Business and Financial Law

Can You Invest Your Roth IRA in Stocks? Rules & Limits

Yes, you can hold stocks in a Roth IRA — and the tax-free growth makes it worthwhile. Here's what's allowed, contribution limits, and key rules to know.

A Roth IRA can hold stocks, and stock investments are among the most common assets people choose for these accounts. The Roth IRA is simply a tax-advantaged container — you pick what goes inside it, including individual company shares, exchange-traded funds, and other equity-based investments. For 2026, you can contribute up to $7,500 per year (or $8,600 if you are 50 or older), and all growth inside the account can be withdrawn tax-free once you meet certain age and holding-period requirements.1Internal Revenue Service. 401(k) Limit Increases to $24,500 for 2026, IRA Limit Increases to $7,500

Tax Advantages of Holding Stocks in a Roth IRA

In a regular brokerage account, you owe taxes every year on stock dividends and capital gains when you sell at a profit. Inside a Roth IRA, those same dividends and gains grow without any current tax. When you eventually take a qualified distribution — meaning you are at least 59½ and have held any Roth IRA for at least five years — the entire withdrawal, including all investment earnings, is completely free from federal income tax.2United States Code. 26 USC 408A – Roth IRAs Earnings on nonqualified distributions, by contrast, are subject to income tax and potentially a 10 percent early-distribution penalty.3Internal Revenue Service. Topic No. 451 – Individual Retirement Arrangements (IRAs)

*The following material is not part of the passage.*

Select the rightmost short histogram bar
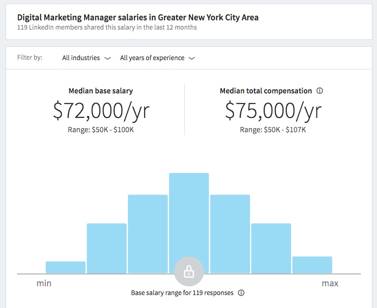Screen dimensions: 377x308 pyautogui.click(x=312, y=265)
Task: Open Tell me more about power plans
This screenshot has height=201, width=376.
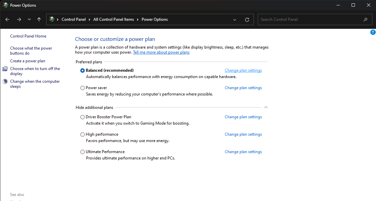Action: click(x=161, y=52)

Unlike traditional IRAs or 401(k) plans, a Roth IRA has no required minimum distributions during your lifetime.4Internal Revenue Service. Retirement Plan and IRA Required Minimum Distributions FAQs That means you can leave your stock investments growing indefinitely without being forced to sell shares at a particular age. Contributions are made with money you have already paid taxes on, so there is no upfront deduction — but the tradeoff is permanently tax-free growth.5IRS. Interim Guidance on Roth IRAs Announcement 97-122

2026 Contribution Limits and Income Eligibility

For the 2026 tax year, the annual Roth IRA contribution limit is $7,500 if you are under 50 and $8,600 if you are 50 or older (the extra $1,100 is a catch-up contribution).1Internal Revenue Service. 401(k) Limit Increases to $24,500 for 2026, IRA Limit Increases to $7,500 You generally have until April 15, 2027, to make contributions that count toward the 2026 tax year.

Your ability to contribute depends on your modified adjusted gross income (MAGI). When your income enters the phase-out range, your allowable contribution shrinks, and once you exceed the upper end, direct contributions are no longer permitted.

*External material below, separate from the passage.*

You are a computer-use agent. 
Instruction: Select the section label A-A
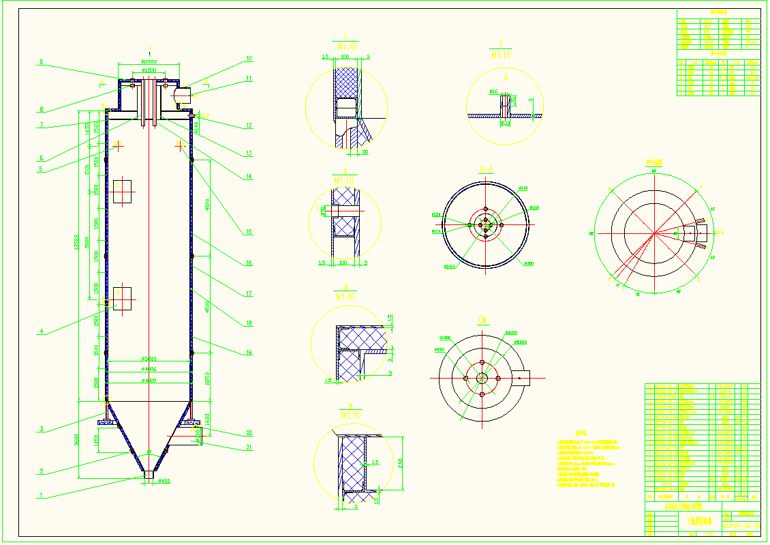(x=486, y=168)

  • Single or head of household: Full contribution allowed below $153,000 MAGI; reduced between $153,000 and $168,000; no direct contribution at $168,000 or above.
  • Married filing jointly: Full contribution below $242,000; reduced between $242,000 and $252,000; no direct contribution at $252,000 or above.
  • Married filing separately: Phase-out runs from $0 to $10,000, so most people in this filing status face reduced or no eligibility.1Internal Revenue Service. 401(k) Limit Increases to $24,500 for 2026, IRA Limit Increases to $7,500

Contributing more than your allowed amount triggers a 6 percent excise tax on the excess for every year it remains in the account.6Office of the Law Revision Counsel. 26 USC 4973 – Tax on Excess Contributions to Certain Tax-Favored Accounts and Annuities You can avoid the penalty by withdrawing the excess (plus any earnings on it) before your tax-filing deadline for that year.

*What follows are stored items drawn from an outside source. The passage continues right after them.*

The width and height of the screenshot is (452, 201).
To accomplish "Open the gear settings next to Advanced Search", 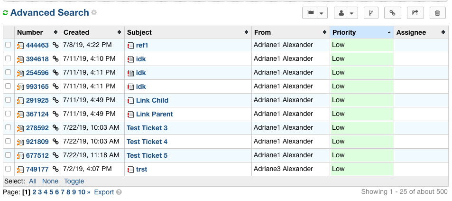I will pos(94,13).
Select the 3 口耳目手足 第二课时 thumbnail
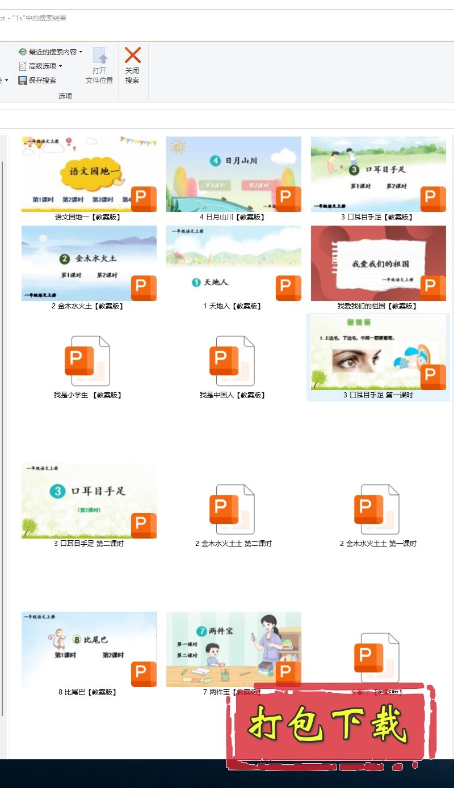Image resolution: width=454 pixels, height=788 pixels. 89,501
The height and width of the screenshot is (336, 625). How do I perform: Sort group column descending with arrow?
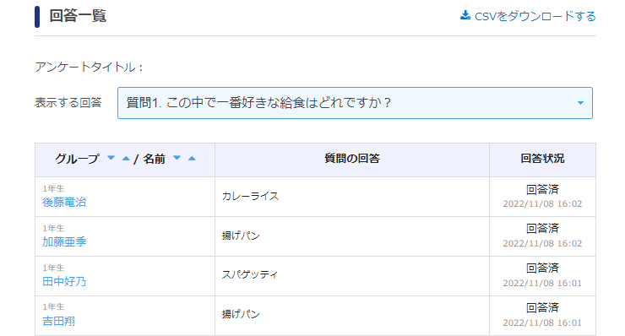coord(111,158)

Stock Investments You Can Hold

Federal tax law does not limit a Roth IRA to a narrow list of approved securities. Instead, it identifies a short list of things you cannot hold (covered below) and allows virtually everything else. For stock investors, the most common choices include:

  • Common stocks: Shares representing basic ownership in a publicly traded company. These are the most straightforward Roth IRA investment.
  • Preferred stocks: Shares that pay a fixed dividend and have a higher claim on company assets than common stock, but typically lack voting rights.
  • Exchange-traded funds (ETFs): Funds that track a market index, sector, or strategy and trade on an exchange like individual shares.
  • Mutual funds: Pooled investment funds that hold a diversified basket of stocks (or other assets) and are priced once daily.
  • Real estate investment trusts (REITs): Companies that own or finance income-producing real estate. To maintain REIT status, these companies must distribute at least 90 percent of their taxable income to shareholders each year.7SEC.gov. Investor Bulletin – Real Estate Investment Trusts (REITs)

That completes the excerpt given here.